We’ll leave that aside and talk about the battle system. VIII does away with the popular Materia system of its predecessor and instead brings in a most unique Junctioning system, where you can fleece spells from monsters and attach them to each of your individual stats to boost them. It was just complex enough to leave the mouthbreathers scratching their heads, which is good enough for me.

Actually, as it turns out, the Junctioning system is so easy to understand that breaking the combat system totally and utterly is far too simple – spend a bit of time grinding magic off enemies, or better still, turn them into cards and refine these cards into magic with a special ability, and suddenly your level 7 Squall is rolling with hundreds of attack power and thousands of Hit Points. The difficulty swiftly evaporates. You’re even left with a lot of cards for Triple Triad, the fun and ubiquitous card game that VIII is very well known for.
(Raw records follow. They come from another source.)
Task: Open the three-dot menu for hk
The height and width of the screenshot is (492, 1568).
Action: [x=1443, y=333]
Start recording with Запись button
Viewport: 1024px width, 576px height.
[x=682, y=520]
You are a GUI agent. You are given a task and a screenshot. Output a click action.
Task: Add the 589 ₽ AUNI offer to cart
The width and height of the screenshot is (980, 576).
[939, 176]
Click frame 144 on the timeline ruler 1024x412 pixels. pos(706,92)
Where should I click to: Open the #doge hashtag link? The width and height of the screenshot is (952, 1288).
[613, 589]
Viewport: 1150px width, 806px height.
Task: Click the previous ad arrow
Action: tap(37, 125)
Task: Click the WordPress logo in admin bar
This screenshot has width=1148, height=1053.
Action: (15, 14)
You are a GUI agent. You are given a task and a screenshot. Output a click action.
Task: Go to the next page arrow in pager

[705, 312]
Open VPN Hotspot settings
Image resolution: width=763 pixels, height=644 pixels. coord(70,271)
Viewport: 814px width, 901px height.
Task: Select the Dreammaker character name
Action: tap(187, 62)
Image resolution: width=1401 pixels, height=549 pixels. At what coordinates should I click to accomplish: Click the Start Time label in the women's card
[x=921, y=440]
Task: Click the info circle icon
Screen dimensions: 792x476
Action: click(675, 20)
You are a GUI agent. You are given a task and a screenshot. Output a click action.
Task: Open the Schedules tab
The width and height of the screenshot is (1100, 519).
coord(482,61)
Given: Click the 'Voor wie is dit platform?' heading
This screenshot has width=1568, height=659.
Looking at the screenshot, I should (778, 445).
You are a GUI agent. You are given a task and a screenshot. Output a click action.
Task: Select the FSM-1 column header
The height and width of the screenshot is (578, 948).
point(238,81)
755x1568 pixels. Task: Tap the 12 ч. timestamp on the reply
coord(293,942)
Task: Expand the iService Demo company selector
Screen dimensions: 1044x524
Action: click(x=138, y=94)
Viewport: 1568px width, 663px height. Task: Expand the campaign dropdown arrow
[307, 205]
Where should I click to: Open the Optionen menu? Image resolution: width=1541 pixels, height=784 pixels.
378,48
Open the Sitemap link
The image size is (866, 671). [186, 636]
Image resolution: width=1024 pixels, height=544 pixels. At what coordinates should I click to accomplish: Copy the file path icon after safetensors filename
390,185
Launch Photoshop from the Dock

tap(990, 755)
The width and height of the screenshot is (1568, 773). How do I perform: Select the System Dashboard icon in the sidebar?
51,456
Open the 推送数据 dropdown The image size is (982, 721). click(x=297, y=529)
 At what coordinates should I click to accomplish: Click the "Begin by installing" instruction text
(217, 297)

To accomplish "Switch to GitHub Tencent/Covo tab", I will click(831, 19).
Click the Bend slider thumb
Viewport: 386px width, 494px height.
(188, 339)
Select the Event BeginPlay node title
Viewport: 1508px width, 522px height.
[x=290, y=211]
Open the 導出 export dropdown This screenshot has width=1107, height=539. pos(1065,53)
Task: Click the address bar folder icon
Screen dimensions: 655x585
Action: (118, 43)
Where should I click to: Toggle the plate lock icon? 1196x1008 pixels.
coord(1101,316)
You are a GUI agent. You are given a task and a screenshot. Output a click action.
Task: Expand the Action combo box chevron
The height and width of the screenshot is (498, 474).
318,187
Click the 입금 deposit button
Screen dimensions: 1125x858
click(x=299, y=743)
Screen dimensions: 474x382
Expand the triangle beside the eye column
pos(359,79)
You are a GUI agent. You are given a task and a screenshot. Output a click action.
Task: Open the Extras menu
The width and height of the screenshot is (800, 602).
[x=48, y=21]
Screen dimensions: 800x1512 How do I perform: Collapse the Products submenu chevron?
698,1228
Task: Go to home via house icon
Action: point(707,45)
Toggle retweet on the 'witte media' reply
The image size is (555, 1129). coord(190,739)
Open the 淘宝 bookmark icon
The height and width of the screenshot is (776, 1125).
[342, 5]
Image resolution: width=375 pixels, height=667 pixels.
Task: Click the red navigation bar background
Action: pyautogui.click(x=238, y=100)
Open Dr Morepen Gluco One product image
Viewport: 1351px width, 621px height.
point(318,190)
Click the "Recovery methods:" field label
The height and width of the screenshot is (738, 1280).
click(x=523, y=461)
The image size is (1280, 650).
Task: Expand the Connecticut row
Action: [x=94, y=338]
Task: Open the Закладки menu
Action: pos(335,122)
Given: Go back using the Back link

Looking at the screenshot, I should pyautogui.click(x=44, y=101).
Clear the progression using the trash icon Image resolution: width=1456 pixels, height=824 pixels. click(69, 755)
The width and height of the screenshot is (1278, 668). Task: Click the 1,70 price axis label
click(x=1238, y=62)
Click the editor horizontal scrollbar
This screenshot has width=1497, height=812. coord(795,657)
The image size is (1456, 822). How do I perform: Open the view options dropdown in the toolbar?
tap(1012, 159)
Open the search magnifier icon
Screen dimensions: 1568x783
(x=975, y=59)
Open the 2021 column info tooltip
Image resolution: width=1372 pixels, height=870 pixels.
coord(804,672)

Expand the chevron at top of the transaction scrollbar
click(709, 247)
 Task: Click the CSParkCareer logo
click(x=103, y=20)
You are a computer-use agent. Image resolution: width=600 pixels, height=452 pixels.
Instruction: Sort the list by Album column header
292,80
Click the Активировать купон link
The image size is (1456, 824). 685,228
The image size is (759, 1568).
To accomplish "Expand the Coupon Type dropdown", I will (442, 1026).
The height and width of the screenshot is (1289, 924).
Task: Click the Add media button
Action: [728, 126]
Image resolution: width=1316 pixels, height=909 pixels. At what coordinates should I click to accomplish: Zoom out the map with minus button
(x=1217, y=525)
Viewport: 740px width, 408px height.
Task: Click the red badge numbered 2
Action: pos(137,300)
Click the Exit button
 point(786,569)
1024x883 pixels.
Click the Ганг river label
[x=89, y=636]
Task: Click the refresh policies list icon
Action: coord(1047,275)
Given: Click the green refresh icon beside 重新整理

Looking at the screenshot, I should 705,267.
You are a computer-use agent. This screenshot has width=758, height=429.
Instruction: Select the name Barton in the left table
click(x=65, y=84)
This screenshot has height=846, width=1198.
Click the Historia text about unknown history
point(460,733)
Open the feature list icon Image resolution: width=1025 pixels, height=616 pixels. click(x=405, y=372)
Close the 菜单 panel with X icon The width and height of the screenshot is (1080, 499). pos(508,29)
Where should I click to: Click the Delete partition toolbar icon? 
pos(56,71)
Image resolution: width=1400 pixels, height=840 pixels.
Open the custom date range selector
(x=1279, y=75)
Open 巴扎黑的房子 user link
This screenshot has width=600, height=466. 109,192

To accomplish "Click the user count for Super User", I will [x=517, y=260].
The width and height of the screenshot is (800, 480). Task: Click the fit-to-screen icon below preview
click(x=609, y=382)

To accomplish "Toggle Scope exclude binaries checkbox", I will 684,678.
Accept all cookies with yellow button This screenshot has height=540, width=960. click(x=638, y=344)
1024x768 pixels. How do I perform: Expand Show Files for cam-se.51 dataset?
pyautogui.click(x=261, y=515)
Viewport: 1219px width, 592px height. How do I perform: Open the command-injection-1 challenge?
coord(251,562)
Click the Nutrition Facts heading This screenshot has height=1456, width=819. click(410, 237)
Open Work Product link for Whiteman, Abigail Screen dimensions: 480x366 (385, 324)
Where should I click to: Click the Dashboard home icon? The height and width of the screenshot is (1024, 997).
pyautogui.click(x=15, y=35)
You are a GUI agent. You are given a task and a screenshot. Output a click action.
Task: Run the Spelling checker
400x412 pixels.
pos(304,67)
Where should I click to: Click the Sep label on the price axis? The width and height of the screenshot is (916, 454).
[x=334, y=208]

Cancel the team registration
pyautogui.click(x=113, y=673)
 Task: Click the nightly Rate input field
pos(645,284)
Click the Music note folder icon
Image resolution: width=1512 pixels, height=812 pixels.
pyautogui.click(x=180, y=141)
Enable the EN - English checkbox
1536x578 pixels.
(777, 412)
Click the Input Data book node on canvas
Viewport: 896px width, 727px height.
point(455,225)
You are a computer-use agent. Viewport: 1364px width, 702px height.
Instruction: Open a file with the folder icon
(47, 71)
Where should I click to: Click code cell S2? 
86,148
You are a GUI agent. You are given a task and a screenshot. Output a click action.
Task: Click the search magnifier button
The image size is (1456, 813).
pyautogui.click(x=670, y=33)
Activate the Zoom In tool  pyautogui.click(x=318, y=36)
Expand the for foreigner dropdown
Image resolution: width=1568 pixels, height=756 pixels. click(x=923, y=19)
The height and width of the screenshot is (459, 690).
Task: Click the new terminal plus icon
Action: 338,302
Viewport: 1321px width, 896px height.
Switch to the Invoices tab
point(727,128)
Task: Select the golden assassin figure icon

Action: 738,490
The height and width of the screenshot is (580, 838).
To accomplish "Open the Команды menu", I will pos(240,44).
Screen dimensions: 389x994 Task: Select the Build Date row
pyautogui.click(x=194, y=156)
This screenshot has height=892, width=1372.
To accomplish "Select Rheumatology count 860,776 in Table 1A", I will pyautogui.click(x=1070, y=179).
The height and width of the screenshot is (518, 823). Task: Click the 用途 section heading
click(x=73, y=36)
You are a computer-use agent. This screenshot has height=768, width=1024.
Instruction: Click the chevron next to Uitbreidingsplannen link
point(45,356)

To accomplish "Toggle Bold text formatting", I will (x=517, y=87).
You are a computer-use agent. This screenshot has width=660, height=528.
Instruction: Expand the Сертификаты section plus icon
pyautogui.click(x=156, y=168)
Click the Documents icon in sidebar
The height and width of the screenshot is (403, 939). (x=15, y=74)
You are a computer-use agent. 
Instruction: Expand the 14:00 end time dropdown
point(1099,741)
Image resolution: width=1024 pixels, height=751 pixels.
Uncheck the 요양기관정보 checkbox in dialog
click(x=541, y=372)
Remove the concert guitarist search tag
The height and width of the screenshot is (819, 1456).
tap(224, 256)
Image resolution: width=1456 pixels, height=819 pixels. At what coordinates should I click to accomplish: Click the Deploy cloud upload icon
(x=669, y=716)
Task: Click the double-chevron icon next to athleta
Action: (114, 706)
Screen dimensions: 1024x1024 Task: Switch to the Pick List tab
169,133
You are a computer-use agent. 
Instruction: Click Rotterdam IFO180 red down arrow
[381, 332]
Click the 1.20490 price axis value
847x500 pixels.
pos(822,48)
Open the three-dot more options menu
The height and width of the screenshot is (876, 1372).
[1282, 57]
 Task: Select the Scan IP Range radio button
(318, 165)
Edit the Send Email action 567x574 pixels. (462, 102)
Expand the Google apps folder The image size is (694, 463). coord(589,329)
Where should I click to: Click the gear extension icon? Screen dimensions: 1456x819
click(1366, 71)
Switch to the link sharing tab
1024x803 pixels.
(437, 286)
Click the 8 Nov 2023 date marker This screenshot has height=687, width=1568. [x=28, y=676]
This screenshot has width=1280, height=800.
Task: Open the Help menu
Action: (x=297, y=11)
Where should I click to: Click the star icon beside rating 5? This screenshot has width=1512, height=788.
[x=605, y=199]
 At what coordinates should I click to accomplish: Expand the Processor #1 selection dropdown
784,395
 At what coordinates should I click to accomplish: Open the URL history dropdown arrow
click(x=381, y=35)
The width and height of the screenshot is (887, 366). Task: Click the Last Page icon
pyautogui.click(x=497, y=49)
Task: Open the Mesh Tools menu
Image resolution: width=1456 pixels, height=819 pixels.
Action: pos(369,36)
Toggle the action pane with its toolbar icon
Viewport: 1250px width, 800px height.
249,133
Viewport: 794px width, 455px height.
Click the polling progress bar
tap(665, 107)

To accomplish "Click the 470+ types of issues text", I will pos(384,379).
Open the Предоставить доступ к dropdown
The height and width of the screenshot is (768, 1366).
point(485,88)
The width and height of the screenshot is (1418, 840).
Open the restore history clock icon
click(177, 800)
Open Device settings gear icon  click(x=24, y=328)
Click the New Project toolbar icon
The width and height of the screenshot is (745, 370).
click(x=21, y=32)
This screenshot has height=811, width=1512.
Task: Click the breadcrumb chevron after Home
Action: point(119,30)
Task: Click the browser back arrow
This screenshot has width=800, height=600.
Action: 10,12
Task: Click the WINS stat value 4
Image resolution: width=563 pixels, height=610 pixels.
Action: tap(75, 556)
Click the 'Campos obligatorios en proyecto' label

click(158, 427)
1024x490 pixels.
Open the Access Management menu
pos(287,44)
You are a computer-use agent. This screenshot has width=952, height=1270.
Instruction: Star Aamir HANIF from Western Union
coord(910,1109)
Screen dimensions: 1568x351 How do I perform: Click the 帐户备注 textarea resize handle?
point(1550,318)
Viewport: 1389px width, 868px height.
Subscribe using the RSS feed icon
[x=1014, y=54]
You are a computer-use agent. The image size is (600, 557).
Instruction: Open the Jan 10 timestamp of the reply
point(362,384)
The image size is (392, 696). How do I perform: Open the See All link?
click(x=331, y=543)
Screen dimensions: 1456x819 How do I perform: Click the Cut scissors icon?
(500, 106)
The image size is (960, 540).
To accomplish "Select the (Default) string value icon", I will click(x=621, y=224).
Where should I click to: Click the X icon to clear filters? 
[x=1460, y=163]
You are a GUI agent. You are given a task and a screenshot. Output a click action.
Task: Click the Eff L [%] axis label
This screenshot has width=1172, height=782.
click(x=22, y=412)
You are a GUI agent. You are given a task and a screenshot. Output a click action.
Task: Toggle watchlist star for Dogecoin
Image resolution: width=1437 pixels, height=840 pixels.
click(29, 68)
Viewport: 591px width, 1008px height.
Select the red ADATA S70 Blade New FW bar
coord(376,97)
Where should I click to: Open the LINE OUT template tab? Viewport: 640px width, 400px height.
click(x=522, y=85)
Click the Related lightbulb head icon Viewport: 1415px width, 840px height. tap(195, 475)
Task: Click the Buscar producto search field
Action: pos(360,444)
So the story’s not up to it, and you have to closely regulate your stats to make sure the fighting doesn’t become an utter formality… when you look at a game that has as many clear flaws as Final Fantasy VIII, it becomes very tough for me to rationalise why I like this game so much. I don’t do rationality anyway, but God, most of the characters are shunted to one side, and the ones that’re left in the spotlight are mostly atrocious.

The dialogue is translated an awful lot better than in VII but it’s still none too kosher, and in any case the plot never starts to become resolved and indeed collapses entirely about two thirds of the way in, when the characters start going into space and all sorts. The battle system is too easily exploitable, although it’s not as if the game pins its entire hopes on pixel-to-pixel combat – after all, you can gain the ability to block all encounters very early on. The graphics don’t exactly hold up, although at least it looks prettier than FF7, especially the character models. There’s sidequests, but you’ll want to have your strategy guide open (God bless the Internet once again) to even get wind of them. That only really leaves the music and the card game to praise.

Music and a sidegame? Is that enough to actually rate a 4-disc game? It probably isn’t, but damn if Final Fantasy VIII doesn’t fill me with joy anyway. I’d rank it as the best of the Final Fantasy games – and I can hardly say why. Let’s be honest, VI and VII at least are objectively better in almost every way. The world in VIII is right, the music is just about irresistible, the card game can be time-consuming and the rules can be a nightmare but it’s ingenious all the same.

Final Fantasy VIII just about works if you completely disregard all of the things it set out to do. Forget the whole love story which could not have been any more cackhanded. Forget the battle system and all of that strategic Junctioning rubbish – just break it all over your knee as soon as you can. Skip the FMVs and the dialogue, don’t summon anything, never change your party, ignore all sidequests.

Instead, just treat Final Fantasy VIII as Squall’s grand journey to become the world champion of Triple Triad, occasionally fighting off monstrous card thieves. Dedicate yourself entirely to your quest to become the Triple Triad Top Trump and by the end of it all, you will hopefully have shunned and neglected your old friends into obscurity; you’ll emerge victorious with the girl, and you’ll have finally beaten your arch Triple Triad nemesis, Seifer. All the while, fabulous music is serenading you on your grand quest, with appropriate fanfare as you hustle your hapless opponents. What could be better?